Aim
In the text on the Frederick Douglass Film Company, who wrote the screenplay for The Colored American Winning His Suit?

Source
━━━━━━

FREDERICK DOUGLASS FILM COMPANY

 

Frederick Douglass, for whom the company was named.

Founded around the same time as Lincoln was another important black company, the Frederick Douglass Film Company of New Jersey, whose officers included some of the most prominent black citizens of Jersey City and whose purpose was “to give the public motion pictures which do not degrade the race”.[1]

The company’s first production, The Colored American Winning His Suit (1917), aimed, according to the press book, “to offset the evil effects of certain photo plays that have libeled the Negro and criticized his friends; to bring about a better and more friendly understanding between the white and colored races; to inspire in the Negro a desire to climb higher in good citizenship, business, education and religion.”[2] The film, whose screenplay was written by Reverend Dr. W. S. Smith, was a kind of modern morality play: young Bob Winall (Thomas M. Mosley), a humbly born young black man who graduates from Howard University and becomes a lawyer, must fight various obstacles to win the hand of Alma Elton (Ida Askins), the woman he loves.

In court, he is forced to go up against a white man, Mr. Hinderus (F. King), in order to defend Alma’s father against a charge of theft; and with the help of Colonel Goodwill (Fred Leighton), he prevails. The white man’s attempt to “hinderus” having failed, Winall—through “goodwill”—indeed wins all. The New York Age (July 20, 1916) hailed the film as “the first five-reel Film Drama written, directed, acted and produced by Negroes” and praised the company, which was “owned and operated by Negroes” and “whose aim is to present the better side of Negro life, and to use the screen as a means of bringing about better feeling between races.”[3][4]

The company’s second film, also released in 1917, was The Scapegoat, an adaptation of “The Scapegoat” by the distinguished black writer Paul Laurence Dunbar. In Dunbar’s story, which is told in two parts, Robinson Asbury is an ambitious young black man who goes from bootblack to barbershop owner and eventually to lawyer. “The big Negro of the district and, of necessity, of the town [of Cadgers],” Asbury gains the patronage of local politicians, who believe that he will be useful to them in mustering black votes. But when the “fevers of reform” threaten the politicians’ authority, they offer up Asbury as a scapegoat, and he is sent to jail for ten months. Upon his release, he returns to town, where he rebuilds his business and works quietly to bring down all of those who plotted his ruin. Though he repeatedly professes “I am not a politician,” he proves that he is just that—and a very effective one—by winning the support of the town’s black citizens, ousting his former rivals, and exercising greater power than he ever wielded before. The film version of The Scapegoat, according to a reviewer for the New York Age (May 17, 1917), was noteworthy, if less impressive than the story.

━━━━━━

Items

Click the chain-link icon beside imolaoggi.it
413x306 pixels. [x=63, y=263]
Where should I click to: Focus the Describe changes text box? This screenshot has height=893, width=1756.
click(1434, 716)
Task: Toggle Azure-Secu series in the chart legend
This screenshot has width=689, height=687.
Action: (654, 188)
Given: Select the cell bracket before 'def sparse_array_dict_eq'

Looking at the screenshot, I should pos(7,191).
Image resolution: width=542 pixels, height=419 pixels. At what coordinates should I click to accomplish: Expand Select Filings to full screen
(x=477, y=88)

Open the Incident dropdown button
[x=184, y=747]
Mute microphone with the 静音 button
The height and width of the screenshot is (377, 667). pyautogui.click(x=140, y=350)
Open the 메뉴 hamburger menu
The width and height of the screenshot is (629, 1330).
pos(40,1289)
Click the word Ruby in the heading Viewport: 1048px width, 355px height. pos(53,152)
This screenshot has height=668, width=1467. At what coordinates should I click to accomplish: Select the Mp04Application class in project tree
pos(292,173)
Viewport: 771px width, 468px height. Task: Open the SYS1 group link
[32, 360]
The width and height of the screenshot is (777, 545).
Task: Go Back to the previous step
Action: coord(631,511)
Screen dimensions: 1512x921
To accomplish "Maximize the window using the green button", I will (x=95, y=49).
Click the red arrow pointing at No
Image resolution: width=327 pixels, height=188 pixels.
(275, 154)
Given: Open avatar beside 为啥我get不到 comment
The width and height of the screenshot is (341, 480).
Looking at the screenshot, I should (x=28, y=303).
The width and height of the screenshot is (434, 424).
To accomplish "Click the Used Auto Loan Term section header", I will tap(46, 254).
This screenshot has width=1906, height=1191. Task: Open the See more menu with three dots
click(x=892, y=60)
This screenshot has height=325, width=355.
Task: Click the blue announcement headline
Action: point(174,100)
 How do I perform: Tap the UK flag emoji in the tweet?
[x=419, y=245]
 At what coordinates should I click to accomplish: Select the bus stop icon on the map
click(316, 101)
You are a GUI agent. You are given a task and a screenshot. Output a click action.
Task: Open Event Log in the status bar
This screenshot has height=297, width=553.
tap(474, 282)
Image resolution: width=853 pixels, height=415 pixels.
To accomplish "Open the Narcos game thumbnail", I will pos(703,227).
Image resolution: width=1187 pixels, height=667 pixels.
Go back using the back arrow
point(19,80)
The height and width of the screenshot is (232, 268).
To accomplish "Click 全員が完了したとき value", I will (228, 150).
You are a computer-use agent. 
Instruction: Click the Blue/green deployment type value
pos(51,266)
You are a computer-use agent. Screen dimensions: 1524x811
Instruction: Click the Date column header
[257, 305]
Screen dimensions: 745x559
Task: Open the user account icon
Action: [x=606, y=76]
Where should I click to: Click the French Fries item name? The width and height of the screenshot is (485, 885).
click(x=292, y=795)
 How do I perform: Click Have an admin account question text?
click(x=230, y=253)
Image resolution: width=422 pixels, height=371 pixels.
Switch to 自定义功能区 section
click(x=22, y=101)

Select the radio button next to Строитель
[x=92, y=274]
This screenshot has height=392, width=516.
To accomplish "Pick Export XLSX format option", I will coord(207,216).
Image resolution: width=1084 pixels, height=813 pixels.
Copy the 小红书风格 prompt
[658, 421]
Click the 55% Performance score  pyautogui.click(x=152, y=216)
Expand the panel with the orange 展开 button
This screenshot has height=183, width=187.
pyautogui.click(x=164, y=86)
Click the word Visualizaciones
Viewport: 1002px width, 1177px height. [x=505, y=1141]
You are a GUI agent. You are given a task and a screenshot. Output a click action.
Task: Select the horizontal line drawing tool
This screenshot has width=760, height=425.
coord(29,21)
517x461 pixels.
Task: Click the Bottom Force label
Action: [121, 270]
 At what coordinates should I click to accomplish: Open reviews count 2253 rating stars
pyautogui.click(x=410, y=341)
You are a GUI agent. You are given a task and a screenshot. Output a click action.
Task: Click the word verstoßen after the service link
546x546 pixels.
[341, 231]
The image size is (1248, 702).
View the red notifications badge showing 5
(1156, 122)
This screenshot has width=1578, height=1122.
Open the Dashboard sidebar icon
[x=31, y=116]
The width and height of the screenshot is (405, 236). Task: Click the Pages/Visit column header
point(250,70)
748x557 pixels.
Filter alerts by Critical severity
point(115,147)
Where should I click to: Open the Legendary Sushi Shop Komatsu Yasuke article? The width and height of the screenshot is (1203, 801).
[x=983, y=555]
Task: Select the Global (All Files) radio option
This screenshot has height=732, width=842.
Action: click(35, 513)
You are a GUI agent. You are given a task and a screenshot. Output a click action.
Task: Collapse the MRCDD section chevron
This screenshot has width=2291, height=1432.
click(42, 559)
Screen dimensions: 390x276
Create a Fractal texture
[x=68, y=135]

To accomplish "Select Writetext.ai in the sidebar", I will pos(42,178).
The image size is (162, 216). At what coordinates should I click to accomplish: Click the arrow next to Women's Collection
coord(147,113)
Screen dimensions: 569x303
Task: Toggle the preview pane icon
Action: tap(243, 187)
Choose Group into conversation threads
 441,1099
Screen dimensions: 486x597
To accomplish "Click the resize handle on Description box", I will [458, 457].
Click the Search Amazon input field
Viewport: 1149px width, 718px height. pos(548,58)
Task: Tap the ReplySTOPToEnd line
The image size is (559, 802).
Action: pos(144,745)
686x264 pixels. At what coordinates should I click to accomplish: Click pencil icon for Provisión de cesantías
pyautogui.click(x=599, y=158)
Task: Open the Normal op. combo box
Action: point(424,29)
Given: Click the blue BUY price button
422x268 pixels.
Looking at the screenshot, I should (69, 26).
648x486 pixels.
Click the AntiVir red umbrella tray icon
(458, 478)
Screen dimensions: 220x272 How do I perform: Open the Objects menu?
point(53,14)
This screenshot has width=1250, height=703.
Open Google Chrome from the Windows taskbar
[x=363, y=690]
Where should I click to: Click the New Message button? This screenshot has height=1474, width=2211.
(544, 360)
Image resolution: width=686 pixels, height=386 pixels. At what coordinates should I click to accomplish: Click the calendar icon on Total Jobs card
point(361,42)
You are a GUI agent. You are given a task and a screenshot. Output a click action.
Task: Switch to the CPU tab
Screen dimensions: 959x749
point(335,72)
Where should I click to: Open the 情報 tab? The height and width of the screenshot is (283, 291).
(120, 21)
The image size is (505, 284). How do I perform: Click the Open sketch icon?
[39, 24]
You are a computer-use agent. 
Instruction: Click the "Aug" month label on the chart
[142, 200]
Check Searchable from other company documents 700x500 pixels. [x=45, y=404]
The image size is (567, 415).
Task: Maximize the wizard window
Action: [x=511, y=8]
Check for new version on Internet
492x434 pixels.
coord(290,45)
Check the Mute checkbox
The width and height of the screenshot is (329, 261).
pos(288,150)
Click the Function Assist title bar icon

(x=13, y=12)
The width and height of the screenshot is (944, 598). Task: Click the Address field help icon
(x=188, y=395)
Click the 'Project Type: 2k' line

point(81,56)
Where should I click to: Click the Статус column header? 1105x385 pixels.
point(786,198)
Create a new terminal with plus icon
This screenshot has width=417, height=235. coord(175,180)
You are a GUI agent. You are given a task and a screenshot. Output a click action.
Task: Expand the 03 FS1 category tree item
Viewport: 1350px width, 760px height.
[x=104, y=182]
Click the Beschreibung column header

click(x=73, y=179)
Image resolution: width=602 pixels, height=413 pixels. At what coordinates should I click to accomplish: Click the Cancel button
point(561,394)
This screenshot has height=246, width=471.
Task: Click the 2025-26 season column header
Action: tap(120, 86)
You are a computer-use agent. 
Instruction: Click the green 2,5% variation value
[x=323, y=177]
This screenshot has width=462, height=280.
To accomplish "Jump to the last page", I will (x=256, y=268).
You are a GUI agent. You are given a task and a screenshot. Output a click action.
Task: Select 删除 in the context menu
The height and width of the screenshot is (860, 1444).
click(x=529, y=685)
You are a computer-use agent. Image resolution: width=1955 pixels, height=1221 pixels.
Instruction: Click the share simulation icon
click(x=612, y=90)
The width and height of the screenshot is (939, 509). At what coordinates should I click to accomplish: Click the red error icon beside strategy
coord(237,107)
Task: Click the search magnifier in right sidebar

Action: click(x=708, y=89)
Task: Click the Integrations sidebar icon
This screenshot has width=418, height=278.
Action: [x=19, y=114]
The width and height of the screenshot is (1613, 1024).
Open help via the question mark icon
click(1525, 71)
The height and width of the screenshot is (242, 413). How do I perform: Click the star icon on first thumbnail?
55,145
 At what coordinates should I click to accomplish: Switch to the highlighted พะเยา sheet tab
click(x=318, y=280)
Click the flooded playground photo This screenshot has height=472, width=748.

━━━━━━

Problem solution
Reverend Dr. W. S. Smith wrote it.